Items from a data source
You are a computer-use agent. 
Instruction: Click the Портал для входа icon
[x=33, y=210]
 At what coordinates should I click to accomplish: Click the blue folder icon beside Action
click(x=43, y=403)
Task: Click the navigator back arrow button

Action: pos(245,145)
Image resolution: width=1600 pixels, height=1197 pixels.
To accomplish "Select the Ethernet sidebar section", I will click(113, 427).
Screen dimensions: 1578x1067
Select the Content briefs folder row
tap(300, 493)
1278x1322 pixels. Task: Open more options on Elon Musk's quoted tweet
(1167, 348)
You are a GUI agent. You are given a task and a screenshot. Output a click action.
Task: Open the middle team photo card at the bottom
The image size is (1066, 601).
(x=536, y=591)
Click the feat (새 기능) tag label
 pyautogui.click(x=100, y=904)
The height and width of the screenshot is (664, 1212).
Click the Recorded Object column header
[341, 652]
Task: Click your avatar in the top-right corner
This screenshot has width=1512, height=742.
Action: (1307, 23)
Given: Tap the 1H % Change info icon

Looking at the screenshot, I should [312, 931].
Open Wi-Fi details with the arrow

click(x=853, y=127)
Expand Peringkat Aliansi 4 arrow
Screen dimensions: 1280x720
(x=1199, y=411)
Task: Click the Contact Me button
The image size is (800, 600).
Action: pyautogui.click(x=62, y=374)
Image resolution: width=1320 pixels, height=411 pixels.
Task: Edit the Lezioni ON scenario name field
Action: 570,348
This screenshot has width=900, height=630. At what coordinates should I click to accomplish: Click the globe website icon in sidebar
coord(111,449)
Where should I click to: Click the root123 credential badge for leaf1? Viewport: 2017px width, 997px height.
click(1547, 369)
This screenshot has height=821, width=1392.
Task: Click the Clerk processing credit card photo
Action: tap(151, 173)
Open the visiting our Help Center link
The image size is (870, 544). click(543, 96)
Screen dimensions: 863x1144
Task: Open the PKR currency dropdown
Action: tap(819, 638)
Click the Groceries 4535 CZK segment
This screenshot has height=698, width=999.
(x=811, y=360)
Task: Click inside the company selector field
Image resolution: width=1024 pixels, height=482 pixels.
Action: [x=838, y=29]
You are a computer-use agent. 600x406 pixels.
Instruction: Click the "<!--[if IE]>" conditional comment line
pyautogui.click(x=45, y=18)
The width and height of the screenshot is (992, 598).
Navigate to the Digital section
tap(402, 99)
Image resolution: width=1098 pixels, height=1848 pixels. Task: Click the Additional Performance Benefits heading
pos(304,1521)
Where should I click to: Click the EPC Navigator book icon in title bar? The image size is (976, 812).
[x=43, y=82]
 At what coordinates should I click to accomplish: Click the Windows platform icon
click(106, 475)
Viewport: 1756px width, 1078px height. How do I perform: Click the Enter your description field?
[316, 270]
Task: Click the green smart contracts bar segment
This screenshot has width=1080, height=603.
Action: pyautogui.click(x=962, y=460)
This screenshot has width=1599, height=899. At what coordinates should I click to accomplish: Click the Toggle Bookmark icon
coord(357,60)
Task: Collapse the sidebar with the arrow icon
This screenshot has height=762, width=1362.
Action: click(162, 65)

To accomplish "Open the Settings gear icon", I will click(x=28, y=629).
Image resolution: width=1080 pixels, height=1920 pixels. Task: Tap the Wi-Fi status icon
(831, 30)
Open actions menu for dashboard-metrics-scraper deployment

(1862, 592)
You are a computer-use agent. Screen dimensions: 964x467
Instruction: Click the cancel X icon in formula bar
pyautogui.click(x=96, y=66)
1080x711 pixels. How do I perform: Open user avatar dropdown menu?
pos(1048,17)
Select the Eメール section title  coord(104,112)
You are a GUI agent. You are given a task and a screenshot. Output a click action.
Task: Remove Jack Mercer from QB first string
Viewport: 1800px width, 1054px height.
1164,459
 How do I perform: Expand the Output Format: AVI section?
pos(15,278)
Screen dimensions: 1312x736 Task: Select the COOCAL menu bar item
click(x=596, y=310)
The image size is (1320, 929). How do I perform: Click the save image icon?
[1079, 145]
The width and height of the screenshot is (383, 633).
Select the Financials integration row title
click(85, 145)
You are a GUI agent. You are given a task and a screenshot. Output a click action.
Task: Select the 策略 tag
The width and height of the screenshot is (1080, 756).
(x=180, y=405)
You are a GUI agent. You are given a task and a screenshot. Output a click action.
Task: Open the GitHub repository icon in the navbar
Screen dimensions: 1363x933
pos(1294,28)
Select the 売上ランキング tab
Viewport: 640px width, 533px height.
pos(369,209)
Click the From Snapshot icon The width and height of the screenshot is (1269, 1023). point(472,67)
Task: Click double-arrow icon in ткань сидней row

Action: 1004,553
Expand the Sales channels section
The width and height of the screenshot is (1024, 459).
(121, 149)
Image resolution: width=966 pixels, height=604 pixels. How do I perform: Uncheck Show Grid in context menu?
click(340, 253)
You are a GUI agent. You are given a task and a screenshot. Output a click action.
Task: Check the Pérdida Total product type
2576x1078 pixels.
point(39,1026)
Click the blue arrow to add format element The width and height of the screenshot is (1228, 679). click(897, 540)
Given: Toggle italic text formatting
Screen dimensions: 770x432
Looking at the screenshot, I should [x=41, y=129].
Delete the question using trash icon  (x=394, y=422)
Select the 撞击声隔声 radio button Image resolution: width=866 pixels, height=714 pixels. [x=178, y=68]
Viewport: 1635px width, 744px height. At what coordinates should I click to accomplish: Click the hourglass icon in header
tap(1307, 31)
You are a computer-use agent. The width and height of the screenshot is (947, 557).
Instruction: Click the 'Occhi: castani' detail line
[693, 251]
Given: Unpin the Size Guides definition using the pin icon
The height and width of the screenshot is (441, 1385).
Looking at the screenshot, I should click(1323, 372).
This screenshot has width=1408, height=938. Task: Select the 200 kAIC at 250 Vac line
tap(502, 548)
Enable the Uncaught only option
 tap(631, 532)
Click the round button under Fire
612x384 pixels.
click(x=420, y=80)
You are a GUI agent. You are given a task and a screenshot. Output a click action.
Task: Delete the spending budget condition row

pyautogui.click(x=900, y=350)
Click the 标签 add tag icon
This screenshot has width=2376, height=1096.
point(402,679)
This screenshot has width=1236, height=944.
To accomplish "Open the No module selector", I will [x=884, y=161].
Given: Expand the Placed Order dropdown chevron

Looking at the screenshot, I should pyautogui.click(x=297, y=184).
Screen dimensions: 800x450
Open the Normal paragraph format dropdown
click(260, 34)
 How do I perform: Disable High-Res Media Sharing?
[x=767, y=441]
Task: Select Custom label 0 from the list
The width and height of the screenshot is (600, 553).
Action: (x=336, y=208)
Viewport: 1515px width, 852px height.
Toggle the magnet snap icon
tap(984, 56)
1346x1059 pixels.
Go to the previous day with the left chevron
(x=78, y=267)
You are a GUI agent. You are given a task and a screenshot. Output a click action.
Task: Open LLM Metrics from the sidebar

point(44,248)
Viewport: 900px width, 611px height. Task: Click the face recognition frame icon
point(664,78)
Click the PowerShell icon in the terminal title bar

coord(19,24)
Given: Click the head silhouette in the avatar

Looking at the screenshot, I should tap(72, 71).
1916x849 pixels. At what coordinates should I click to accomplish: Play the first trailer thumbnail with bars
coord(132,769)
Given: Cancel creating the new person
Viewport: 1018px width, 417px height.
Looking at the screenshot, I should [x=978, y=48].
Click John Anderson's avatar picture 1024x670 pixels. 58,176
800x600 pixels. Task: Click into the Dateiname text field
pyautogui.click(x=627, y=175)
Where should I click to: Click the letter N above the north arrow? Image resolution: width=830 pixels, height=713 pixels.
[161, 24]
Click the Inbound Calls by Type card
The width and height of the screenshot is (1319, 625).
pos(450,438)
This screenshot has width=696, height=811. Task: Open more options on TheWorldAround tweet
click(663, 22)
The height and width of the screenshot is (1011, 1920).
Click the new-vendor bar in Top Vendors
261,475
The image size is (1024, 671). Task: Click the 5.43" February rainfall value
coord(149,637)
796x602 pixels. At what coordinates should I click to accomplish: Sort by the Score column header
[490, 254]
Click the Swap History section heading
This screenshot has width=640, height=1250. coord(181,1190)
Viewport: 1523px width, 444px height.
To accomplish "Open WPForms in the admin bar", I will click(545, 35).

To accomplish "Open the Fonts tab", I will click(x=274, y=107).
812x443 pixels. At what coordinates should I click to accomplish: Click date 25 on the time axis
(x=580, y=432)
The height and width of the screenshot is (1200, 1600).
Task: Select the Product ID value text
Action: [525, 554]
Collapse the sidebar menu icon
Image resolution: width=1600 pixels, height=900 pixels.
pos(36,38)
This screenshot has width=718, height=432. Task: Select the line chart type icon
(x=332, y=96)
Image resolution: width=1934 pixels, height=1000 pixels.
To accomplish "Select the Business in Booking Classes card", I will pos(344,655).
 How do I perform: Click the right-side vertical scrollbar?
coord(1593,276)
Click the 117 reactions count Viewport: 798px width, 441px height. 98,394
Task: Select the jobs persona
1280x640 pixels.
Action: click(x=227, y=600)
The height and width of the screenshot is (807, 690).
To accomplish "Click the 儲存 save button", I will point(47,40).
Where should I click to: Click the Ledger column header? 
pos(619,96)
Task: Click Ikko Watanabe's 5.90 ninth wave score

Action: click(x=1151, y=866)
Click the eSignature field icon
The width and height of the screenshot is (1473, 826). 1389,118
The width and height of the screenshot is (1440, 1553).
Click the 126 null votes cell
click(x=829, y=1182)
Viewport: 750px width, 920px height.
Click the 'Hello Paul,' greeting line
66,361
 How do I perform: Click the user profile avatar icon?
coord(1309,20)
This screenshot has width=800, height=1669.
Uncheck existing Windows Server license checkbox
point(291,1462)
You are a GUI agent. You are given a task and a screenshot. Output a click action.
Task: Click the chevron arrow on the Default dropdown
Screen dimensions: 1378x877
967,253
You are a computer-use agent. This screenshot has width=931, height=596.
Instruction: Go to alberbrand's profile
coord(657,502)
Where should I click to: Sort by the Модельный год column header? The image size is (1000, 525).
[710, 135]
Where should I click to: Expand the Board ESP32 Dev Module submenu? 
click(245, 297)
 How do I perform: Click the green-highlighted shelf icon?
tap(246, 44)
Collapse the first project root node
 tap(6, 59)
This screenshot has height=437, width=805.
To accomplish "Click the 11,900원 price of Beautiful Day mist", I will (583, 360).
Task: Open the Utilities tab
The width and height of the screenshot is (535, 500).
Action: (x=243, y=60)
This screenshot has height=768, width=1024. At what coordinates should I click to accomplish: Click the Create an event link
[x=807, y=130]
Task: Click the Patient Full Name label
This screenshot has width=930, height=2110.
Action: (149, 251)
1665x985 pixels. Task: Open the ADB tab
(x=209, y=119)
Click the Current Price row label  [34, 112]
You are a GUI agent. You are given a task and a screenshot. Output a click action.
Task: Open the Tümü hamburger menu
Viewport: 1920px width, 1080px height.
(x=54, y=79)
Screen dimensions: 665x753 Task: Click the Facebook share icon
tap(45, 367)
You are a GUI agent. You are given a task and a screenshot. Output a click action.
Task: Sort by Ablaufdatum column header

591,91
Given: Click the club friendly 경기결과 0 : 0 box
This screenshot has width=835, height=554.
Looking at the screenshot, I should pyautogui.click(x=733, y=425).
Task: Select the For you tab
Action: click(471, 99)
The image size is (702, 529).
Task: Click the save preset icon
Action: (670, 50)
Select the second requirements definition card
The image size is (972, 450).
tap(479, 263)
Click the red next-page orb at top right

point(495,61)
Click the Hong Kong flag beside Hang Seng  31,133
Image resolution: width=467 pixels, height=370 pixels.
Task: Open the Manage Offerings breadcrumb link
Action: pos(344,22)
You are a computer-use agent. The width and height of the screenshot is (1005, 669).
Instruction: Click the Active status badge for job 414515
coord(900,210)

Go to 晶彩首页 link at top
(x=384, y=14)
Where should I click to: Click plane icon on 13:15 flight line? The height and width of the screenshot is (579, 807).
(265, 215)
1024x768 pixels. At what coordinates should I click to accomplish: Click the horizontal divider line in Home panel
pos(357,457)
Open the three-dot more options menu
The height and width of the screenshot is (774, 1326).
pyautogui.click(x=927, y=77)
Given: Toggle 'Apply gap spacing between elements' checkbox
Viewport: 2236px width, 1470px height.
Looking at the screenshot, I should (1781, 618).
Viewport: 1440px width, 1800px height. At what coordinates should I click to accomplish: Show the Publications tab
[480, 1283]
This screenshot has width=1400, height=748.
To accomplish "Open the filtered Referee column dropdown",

- [What to produce]: Based on the entries above, please count how many lines contain the string "selector", and reply with the figure only.

- [Answer area]: 2